Data supplied:
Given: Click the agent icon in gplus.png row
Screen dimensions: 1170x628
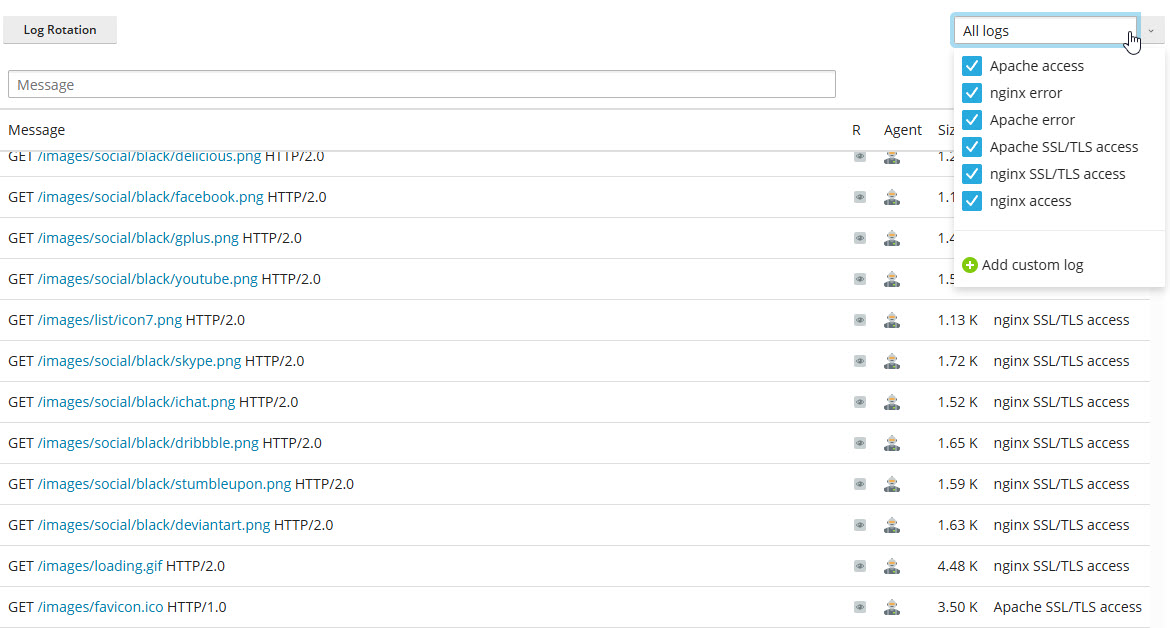Looking at the screenshot, I should click(x=892, y=238).
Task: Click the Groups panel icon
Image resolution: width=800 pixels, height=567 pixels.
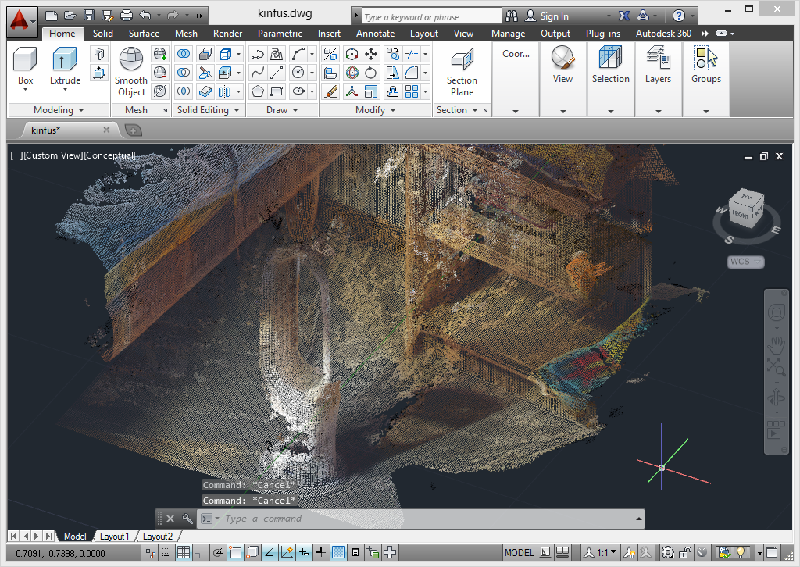Action: tap(705, 59)
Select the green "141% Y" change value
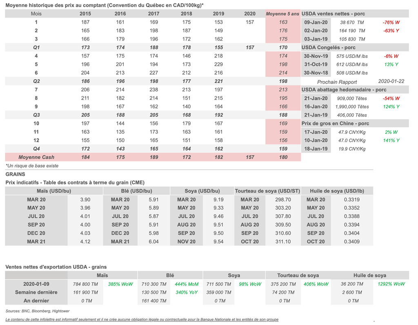The width and height of the screenshot is (418, 325). click(x=391, y=140)
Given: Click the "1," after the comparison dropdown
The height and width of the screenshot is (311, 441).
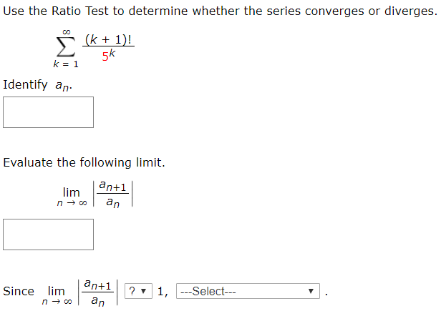Looking at the screenshot, I should pyautogui.click(x=163, y=292).
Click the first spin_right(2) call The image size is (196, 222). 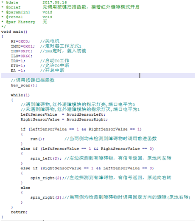47,178
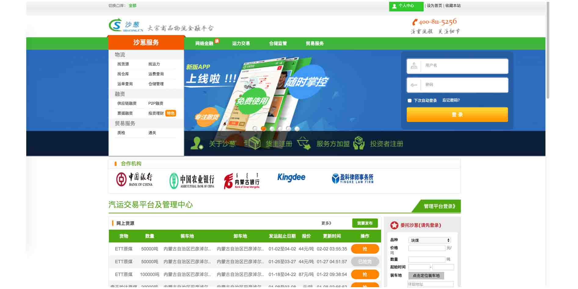Focus the 用户名 input field

coord(464,66)
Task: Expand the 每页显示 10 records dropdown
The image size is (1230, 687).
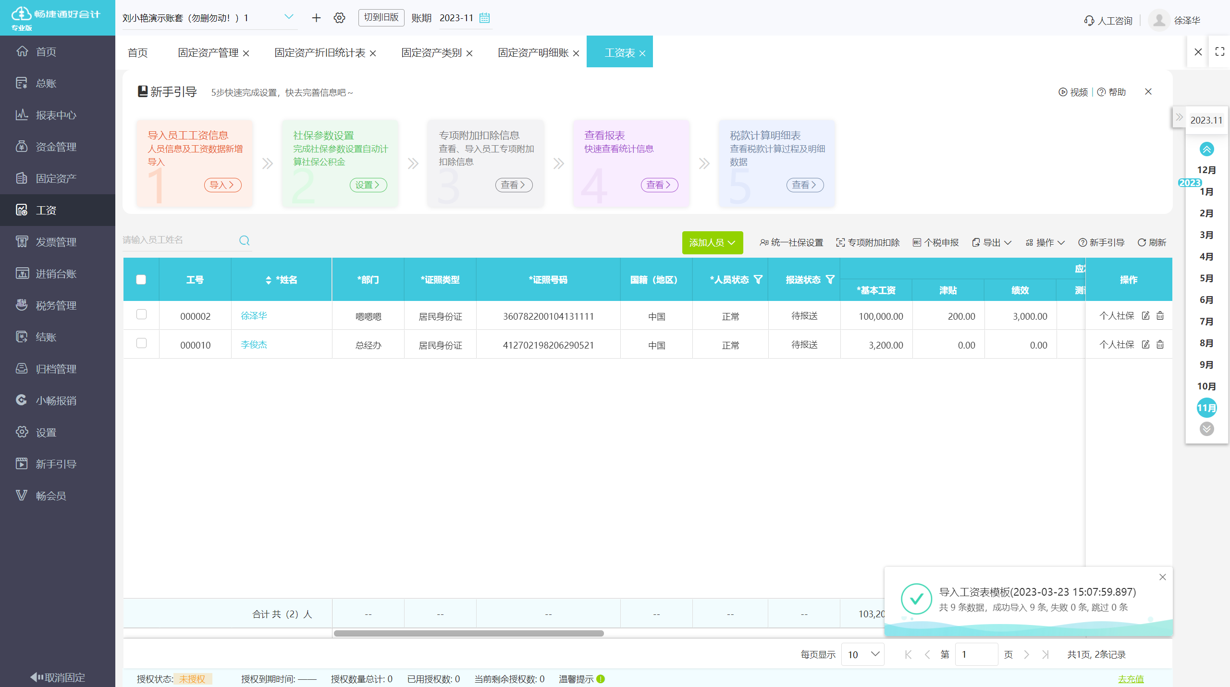Action: [x=862, y=654]
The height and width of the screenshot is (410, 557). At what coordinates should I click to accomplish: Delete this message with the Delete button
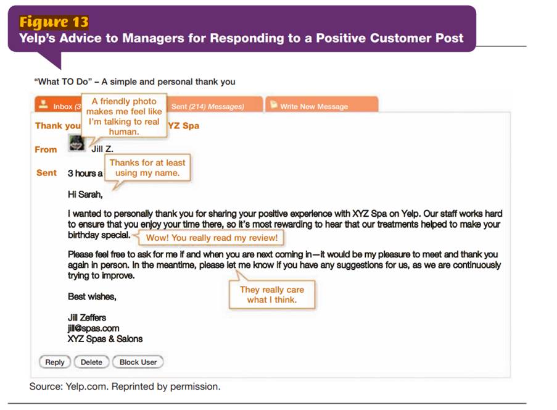[x=91, y=362]
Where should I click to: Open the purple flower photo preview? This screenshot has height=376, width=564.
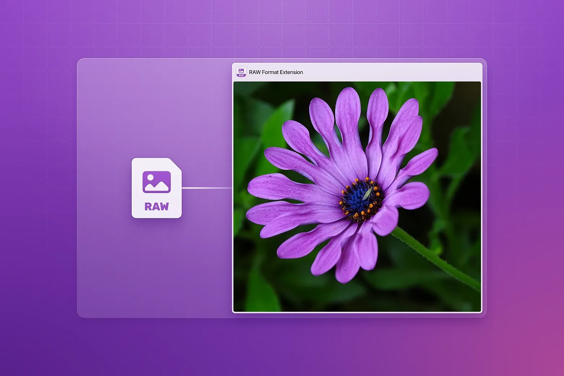coord(357,196)
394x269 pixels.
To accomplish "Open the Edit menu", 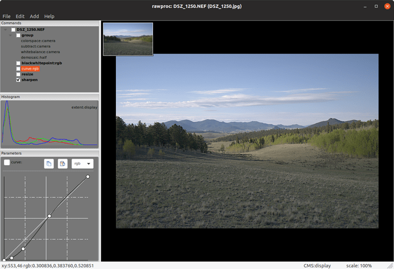I will (20, 16).
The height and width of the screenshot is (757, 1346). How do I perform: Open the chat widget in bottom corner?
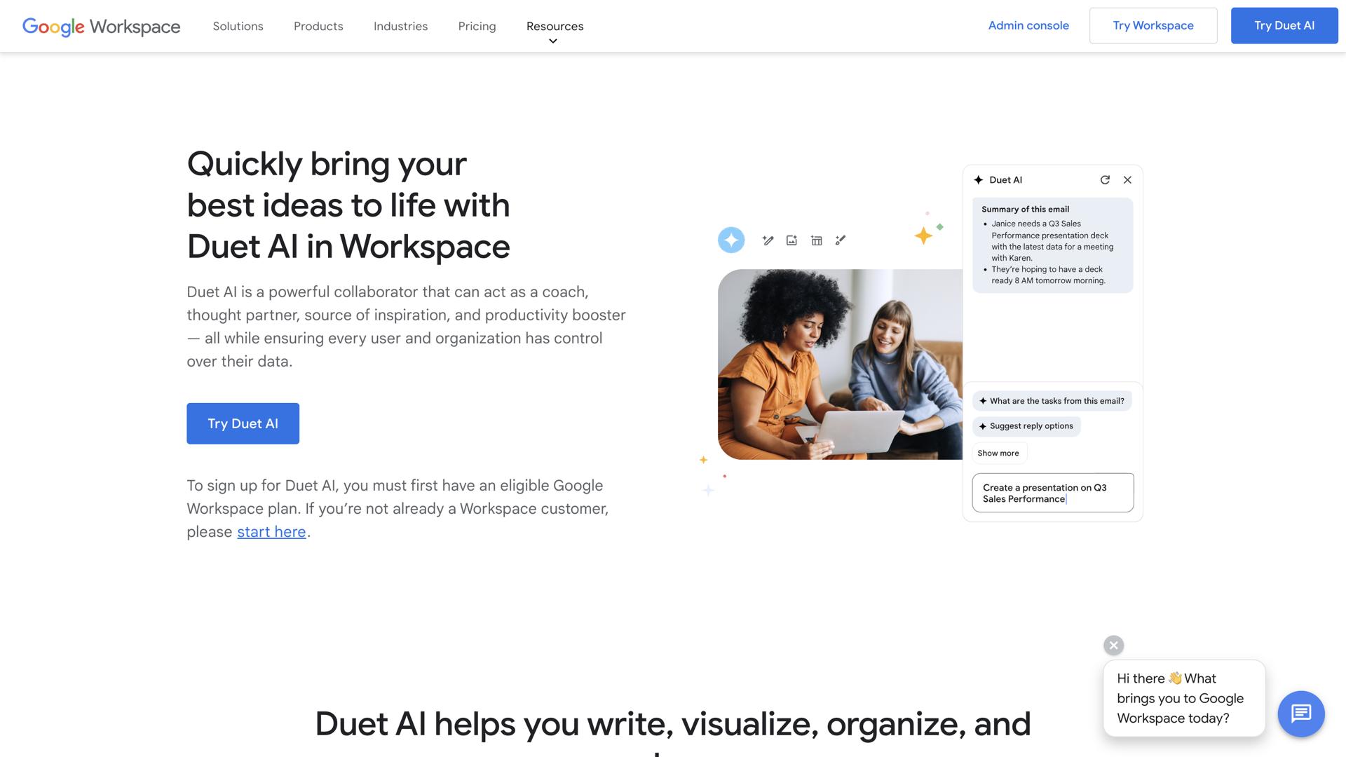point(1301,714)
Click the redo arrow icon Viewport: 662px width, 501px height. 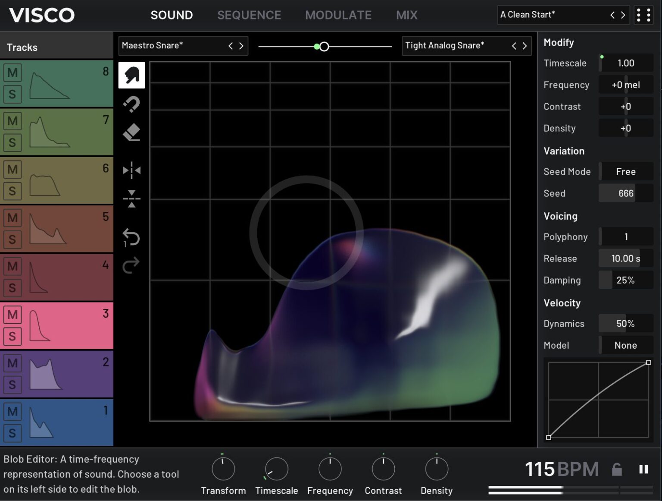(x=131, y=265)
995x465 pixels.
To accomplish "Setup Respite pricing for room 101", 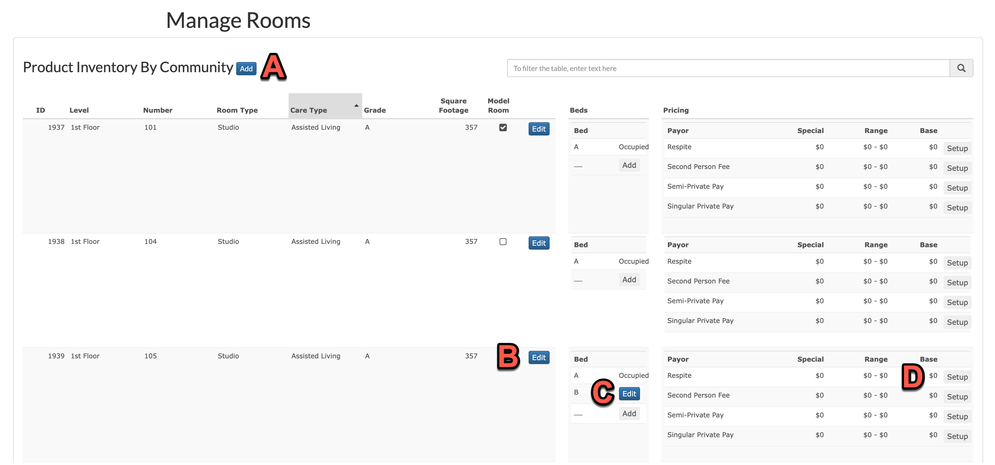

Written task: Render the lines from the line containing "995x465 pixels." through the end of the records as a Markdown table with columns n and Line, omitting blank lines and pictures.

Answer to this problem:
| n | Line |
|---|---|
| 1 | 995x465 pixels. |
| 2 | To accomplish "Setup Respite pricing for room 101",  |